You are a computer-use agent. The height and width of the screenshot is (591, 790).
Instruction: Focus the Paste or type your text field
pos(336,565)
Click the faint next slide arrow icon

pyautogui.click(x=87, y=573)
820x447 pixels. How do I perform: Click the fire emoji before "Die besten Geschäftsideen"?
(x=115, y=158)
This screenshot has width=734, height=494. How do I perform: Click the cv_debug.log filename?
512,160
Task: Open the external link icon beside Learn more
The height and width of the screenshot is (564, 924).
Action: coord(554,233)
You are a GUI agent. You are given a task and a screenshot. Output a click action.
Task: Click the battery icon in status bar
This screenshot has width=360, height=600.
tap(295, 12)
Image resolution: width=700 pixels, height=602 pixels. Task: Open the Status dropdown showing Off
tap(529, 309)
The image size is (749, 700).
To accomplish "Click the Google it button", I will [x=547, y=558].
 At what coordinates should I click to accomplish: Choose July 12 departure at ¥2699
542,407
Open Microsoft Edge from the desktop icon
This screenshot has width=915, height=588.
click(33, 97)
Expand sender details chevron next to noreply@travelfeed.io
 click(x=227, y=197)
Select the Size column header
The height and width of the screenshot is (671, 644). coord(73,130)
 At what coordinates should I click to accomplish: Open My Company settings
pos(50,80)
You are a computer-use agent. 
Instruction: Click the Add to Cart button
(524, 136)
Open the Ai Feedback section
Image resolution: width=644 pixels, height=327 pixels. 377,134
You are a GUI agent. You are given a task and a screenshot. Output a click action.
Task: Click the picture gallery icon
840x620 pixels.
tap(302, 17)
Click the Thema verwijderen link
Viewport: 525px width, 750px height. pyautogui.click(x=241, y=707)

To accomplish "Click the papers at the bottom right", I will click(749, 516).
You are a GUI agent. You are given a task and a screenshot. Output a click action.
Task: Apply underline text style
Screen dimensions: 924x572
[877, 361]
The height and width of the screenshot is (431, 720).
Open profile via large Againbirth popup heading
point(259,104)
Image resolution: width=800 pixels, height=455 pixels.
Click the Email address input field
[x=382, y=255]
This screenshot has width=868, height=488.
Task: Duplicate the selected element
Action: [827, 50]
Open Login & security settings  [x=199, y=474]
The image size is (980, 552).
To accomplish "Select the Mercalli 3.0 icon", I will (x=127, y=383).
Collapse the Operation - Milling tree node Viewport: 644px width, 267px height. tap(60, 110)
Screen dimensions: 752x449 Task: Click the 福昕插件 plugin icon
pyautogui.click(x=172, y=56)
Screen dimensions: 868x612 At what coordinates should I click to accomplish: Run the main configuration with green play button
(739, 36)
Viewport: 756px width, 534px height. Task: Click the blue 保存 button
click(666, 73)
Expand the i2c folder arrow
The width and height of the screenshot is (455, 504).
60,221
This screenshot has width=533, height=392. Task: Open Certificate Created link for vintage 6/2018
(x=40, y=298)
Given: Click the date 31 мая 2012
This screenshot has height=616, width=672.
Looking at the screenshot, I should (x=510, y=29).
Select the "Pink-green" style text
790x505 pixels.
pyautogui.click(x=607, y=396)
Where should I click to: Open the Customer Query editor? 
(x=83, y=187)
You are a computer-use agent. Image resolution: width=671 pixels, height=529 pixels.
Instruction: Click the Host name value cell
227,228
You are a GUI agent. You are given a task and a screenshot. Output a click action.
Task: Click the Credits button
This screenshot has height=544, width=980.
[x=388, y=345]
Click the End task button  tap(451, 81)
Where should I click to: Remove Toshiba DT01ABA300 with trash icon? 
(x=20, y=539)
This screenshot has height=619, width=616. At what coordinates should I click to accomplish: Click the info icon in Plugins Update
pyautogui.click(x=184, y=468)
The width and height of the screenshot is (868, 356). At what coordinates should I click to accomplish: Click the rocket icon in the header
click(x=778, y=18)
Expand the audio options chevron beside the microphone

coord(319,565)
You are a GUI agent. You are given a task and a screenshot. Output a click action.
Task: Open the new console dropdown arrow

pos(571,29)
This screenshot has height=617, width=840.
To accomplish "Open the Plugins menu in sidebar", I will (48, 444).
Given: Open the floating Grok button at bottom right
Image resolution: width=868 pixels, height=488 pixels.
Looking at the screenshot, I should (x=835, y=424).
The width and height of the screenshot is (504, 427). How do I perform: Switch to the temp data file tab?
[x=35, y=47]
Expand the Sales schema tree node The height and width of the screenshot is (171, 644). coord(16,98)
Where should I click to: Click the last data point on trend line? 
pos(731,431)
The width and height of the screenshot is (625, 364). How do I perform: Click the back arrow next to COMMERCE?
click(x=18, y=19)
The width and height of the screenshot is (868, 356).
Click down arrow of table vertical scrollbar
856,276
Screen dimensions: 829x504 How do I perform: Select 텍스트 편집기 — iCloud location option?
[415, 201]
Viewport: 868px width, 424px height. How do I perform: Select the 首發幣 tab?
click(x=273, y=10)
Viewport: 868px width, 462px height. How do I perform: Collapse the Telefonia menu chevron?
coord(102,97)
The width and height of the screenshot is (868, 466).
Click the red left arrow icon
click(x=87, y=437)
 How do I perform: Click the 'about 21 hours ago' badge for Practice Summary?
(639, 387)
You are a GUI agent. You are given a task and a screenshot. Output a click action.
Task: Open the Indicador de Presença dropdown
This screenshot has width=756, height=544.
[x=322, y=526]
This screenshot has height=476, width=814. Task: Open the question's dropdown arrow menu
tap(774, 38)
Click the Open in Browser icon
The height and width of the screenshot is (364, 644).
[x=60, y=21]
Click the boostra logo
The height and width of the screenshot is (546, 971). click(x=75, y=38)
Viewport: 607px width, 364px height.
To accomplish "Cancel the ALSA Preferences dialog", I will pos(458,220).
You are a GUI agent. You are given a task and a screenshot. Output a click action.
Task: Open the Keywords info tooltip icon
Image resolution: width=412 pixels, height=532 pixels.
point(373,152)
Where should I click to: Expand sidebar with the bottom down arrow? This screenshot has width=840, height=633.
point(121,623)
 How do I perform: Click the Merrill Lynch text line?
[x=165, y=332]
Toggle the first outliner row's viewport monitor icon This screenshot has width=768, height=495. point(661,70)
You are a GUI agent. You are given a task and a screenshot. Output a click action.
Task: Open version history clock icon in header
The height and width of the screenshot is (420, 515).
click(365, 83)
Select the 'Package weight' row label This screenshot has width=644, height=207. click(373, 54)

*Aim of the task*: The answer should consist of every record above, copied exactly.

*Response*:
You are a computer-use agent. The height and width of the screenshot is (591, 790).
Instruction: Focus the Paste or type your text field
pos(336,565)
Click the faint next slide arrow icon

pyautogui.click(x=87, y=573)
820x447 pixels. How do I perform: Click the fire emoji before "Die besten Geschäftsideen"?
(x=115, y=158)
This screenshot has width=734, height=494. How do I perform: Click the cv_debug.log filename?
512,160
Task: Open the external link icon beside Learn more
The height and width of the screenshot is (564, 924).
Action: coord(554,233)
You are a GUI agent. You are given a task and a screenshot. Output a click action.
Task: Click the battery icon in status bar
This screenshot has width=360, height=600.
tap(295, 12)
Image resolution: width=700 pixels, height=602 pixels. Task: Open the Status dropdown showing Off
tap(529, 309)
The image size is (749, 700).
To accomplish "Click the Google it button", I will [x=547, y=558].
 At what coordinates should I click to accomplish: Choose July 12 departure at ¥2699
542,407
Open Microsoft Edge from the desktop icon
This screenshot has width=915, height=588.
click(33, 97)
Expand sender details chevron next to noreply@travelfeed.io
 click(x=227, y=197)
Select the Size column header
The height and width of the screenshot is (671, 644). coord(73,130)
 At what coordinates should I click to accomplish: Open My Company settings
pos(50,80)
You are a computer-use agent. 
Instruction: Click the Add to Cart button
(524, 136)
Open the Ai Feedback section
Image resolution: width=644 pixels, height=327 pixels. 377,134
You are a GUI agent. You are given a task and a screenshot. Output a click action.
Task: Click the picture gallery icon
840x620 pixels.
tap(302, 17)
Click the Thema verwijderen link
Viewport: 525px width, 750px height. pyautogui.click(x=241, y=707)

To accomplish "Click the papers at the bottom right", I will click(749, 516).
You are a GUI agent. You are given a task and a screenshot. Output a click action.
Task: Apply underline text style
Screen dimensions: 924x572
[877, 361]
The height and width of the screenshot is (431, 720).
Open profile via large Againbirth popup heading
point(259,104)
Image resolution: width=800 pixels, height=455 pixels.
Click the Email address input field
[x=382, y=255]
This screenshot has width=868, height=488.
Task: Duplicate the selected element
Action: [827, 50]
Open Login & security settings  [x=199, y=474]
The image size is (980, 552).
To accomplish "Select the Mercalli 3.0 icon", I will (x=127, y=383).
Collapse the Operation - Milling tree node Viewport: 644px width, 267px height. tap(60, 110)
Screen dimensions: 752x449 Task: Click the 福昕插件 plugin icon
pyautogui.click(x=172, y=56)
Screen dimensions: 868x612 At what coordinates should I click to accomplish: Run the main configuration with green play button
(739, 36)
Viewport: 756px width, 534px height. Task: Click the blue 保存 button
click(666, 73)
Expand the i2c folder arrow
The width and height of the screenshot is (455, 504).
60,221
This screenshot has width=533, height=392. Task: Open Certificate Created link for vintage 6/2018
(x=40, y=298)
Given: Click the date 31 мая 2012
This screenshot has height=616, width=672.
Looking at the screenshot, I should (x=510, y=29).
Select the "Pink-green" style text
790x505 pixels.
pyautogui.click(x=607, y=396)
Where should I click to: Open the Customer Query editor? 
(x=83, y=187)
You are a computer-use agent. Image resolution: width=671 pixels, height=529 pixels.
Instruction: Click the Host name value cell
227,228
You are a GUI agent. You are given a task and a screenshot. Output a click action.
Task: Click the Credits button
This screenshot has height=544, width=980.
[x=388, y=345]
Click the End task button  tap(451, 81)
Where should I click to: Remove Toshiba DT01ABA300 with trash icon? 
(x=20, y=539)
This screenshot has height=619, width=616. At what coordinates should I click to accomplish: Click the info icon in Plugins Update
pyautogui.click(x=184, y=468)
The width and height of the screenshot is (868, 356). At what coordinates should I click to accomplish: Click the rocket icon in the header
click(x=778, y=18)
Expand the audio options chevron beside the microphone

coord(319,565)
You are a GUI agent. You are given a task and a screenshot. Output a click action.
Task: Open the new console dropdown arrow

pos(571,29)
This screenshot has height=617, width=840.
To accomplish "Open the Plugins menu in sidebar", I will (48, 444).
Given: Open the floating Grok button at bottom right
Image resolution: width=868 pixels, height=488 pixels.
Looking at the screenshot, I should (x=835, y=424).
The width and height of the screenshot is (504, 427). How do I perform: Switch to the temp data file tab?
[x=35, y=47]
Expand the Sales schema tree node The height and width of the screenshot is (171, 644). coord(16,98)
Where should I click to: Click the last data point on trend line? 
pos(731,431)
The width and height of the screenshot is (625, 364). How do I perform: Click the back arrow next to COMMERCE?
click(x=18, y=19)
The width and height of the screenshot is (868, 356).
Click down arrow of table vertical scrollbar
856,276
Screen dimensions: 829x504 How do I perform: Select 텍스트 편집기 — iCloud location option?
[415, 201]
Viewport: 868px width, 424px height. How do I perform: Select the 首發幣 tab?
click(x=273, y=10)
Viewport: 868px width, 462px height. How do I perform: Collapse the Telefonia menu chevron?
coord(102,97)
The width and height of the screenshot is (868, 466).
Click the red left arrow icon
click(x=87, y=437)
 How do I perform: Click the 'about 21 hours ago' badge for Practice Summary?
(639, 387)
You are a GUI agent. You are given a task and a screenshot. Output a click action.
Task: Open the Indicador de Presença dropdown
This screenshot has width=756, height=544.
[x=322, y=526]
This screenshot has height=476, width=814. Task: Open the question's dropdown arrow menu
tap(774, 38)
Click the Open in Browser icon
The height and width of the screenshot is (364, 644).
[x=60, y=21]
Click the boostra logo
The height and width of the screenshot is (546, 971). click(x=75, y=38)
Viewport: 607px width, 364px height.
To accomplish "Cancel the ALSA Preferences dialog", I will pos(458,220).
You are a GUI agent. You are given a task and a screenshot. Output a click action.
Task: Open the Keywords info tooltip icon
Image resolution: width=412 pixels, height=532 pixels.
point(373,152)
Where should I click to: Expand sidebar with the bottom down arrow? This screenshot has width=840, height=633.
point(121,623)
 How do I perform: Click the Merrill Lynch text line?
[x=165, y=332]
Toggle the first outliner row's viewport monitor icon This screenshot has width=768, height=495. point(661,70)
You are a GUI agent. You are given a task and a screenshot. Output a click action.
Task: Open version history clock icon in header
The height and width of the screenshot is (420, 515).
click(365, 83)
Select the 'Package weight' row label This screenshot has width=644, height=207. click(373, 54)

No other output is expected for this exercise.